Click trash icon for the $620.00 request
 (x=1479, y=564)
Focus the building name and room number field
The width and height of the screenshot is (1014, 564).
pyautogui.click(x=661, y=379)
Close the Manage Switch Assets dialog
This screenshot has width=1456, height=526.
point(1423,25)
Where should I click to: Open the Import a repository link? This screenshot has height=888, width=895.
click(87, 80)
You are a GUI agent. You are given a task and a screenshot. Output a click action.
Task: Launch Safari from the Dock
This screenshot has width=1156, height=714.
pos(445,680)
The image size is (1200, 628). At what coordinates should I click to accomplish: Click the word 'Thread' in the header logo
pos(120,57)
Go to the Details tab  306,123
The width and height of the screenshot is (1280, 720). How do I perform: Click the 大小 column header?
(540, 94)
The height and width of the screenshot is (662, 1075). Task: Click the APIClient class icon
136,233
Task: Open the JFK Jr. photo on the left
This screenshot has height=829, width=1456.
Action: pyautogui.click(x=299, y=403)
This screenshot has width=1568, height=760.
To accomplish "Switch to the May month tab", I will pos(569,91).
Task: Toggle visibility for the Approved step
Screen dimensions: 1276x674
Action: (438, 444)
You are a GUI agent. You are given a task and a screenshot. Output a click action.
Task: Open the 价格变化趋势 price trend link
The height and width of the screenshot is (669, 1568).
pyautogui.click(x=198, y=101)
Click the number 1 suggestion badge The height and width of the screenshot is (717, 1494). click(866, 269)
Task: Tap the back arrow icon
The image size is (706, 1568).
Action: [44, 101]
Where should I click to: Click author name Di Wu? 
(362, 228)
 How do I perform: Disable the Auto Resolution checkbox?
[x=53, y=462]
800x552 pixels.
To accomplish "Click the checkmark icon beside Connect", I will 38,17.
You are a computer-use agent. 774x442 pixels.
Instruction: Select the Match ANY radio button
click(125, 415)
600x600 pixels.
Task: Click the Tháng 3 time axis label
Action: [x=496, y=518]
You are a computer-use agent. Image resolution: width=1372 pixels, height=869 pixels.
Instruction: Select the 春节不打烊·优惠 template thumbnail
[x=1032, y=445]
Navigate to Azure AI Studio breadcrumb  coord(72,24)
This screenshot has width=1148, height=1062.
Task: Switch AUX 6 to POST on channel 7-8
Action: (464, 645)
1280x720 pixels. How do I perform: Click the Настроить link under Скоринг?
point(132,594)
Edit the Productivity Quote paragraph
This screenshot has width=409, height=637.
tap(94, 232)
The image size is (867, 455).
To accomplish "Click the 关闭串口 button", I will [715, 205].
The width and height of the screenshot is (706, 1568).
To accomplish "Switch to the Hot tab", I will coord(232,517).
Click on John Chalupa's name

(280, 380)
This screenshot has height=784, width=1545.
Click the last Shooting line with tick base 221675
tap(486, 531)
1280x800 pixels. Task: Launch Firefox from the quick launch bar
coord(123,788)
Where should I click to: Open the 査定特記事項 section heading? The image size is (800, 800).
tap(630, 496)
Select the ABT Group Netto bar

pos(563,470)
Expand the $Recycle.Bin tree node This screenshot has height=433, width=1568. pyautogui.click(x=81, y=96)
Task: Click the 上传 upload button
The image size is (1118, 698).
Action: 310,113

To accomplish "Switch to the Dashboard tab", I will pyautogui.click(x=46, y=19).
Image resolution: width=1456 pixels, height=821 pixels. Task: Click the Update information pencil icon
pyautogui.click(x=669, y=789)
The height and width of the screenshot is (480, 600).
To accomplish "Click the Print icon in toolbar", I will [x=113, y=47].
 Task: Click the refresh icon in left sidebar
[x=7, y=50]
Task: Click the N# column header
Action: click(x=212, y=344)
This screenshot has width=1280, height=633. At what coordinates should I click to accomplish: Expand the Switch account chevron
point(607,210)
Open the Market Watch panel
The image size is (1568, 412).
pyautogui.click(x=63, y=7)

........

YOUR ASSIGNMENT
All lines of the data are to be repeated exactly as they stand.

ANSWER SPACE
Click trash icon for the $620.00 request
 (x=1479, y=564)
Focus the building name and room number field
The width and height of the screenshot is (1014, 564).
pyautogui.click(x=661, y=379)
Close the Manage Switch Assets dialog
This screenshot has width=1456, height=526.
point(1423,25)
Where should I click to: Open the Import a repository link? This screenshot has height=888, width=895.
click(87, 80)
You are a GUI agent. You are given a task and a screenshot. Output a click action.
Task: Launch Safari from the Dock
This screenshot has width=1156, height=714.
pos(445,680)
The image size is (1200, 628). At what coordinates should I click to accomplish: Click the word 'Thread' in the header logo
pos(120,57)
Go to the Details tab  306,123
The width and height of the screenshot is (1280, 720). How do I perform: Click the 大小 column header?
(540, 94)
The height and width of the screenshot is (662, 1075). Task: Click the APIClient class icon
136,233
Task: Open the JFK Jr. photo on the left
This screenshot has height=829, width=1456.
Action: pyautogui.click(x=299, y=403)
This screenshot has width=1568, height=760.
To accomplish "Switch to the May month tab", I will pos(569,91).
Task: Toggle visibility for the Approved step
Screen dimensions: 1276x674
Action: (438, 444)
You are a GUI agent. You are given a task and a screenshot. Output a click action.
Task: Open the 价格变化趋势 price trend link
The height and width of the screenshot is (669, 1568).
pyautogui.click(x=198, y=101)
Click the number 1 suggestion badge The height and width of the screenshot is (717, 1494). click(866, 269)
Task: Tap the back arrow icon
The image size is (706, 1568).
Action: [44, 101]
Where should I click to: Click author name Di Wu? 
(362, 228)
 How do I perform: Disable the Auto Resolution checkbox?
[x=53, y=462]
800x552 pixels.
To accomplish "Click the checkmark icon beside Connect", I will 38,17.
You are a computer-use agent. 774x442 pixels.
Instruction: Select the Match ANY radio button
click(125, 415)
600x600 pixels.
Task: Click the Tháng 3 time axis label
Action: [x=496, y=518]
You are a computer-use agent. Image resolution: width=1372 pixels, height=869 pixels.
Instruction: Select the 春节不打烊·优惠 template thumbnail
[x=1032, y=445]
Navigate to Azure AI Studio breadcrumb  coord(72,24)
This screenshot has width=1148, height=1062.
Task: Switch AUX 6 to POST on channel 7-8
Action: (464, 645)
1280x720 pixels. How do I perform: Click the Настроить link under Скоринг?
point(132,594)
Edit the Productivity Quote paragraph
This screenshot has width=409, height=637.
tap(94, 232)
The image size is (867, 455).
To accomplish "Click the 关闭串口 button", I will [715, 205].
The width and height of the screenshot is (706, 1568).
To accomplish "Switch to the Hot tab", I will coord(232,517).
Click on John Chalupa's name

(280, 380)
This screenshot has height=784, width=1545.
Click the last Shooting line with tick base 221675
tap(486, 531)
1280x800 pixels. Task: Launch Firefox from the quick launch bar
coord(123,788)
Where should I click to: Open the 査定特記事項 section heading? The image size is (800, 800).
tap(630, 496)
Select the ABT Group Netto bar

pos(563,470)
Expand the $Recycle.Bin tree node This screenshot has height=433, width=1568. pyautogui.click(x=81, y=96)
Task: Click the 上传 upload button
The image size is (1118, 698).
Action: 310,113

To accomplish "Switch to the Dashboard tab", I will pyautogui.click(x=46, y=19).
Image resolution: width=1456 pixels, height=821 pixels. Task: Click the Update information pencil icon
pyautogui.click(x=669, y=789)
The height and width of the screenshot is (480, 600).
To accomplish "Click the Print icon in toolbar", I will [x=113, y=47].
 Task: Click the refresh icon in left sidebar
[x=7, y=50]
Task: Click the N# column header
Action: click(x=212, y=344)
This screenshot has width=1280, height=633. At what coordinates should I click to accomplish: Expand the Switch account chevron
point(607,210)
Open the Market Watch panel
The image size is (1568, 412).
pyautogui.click(x=63, y=7)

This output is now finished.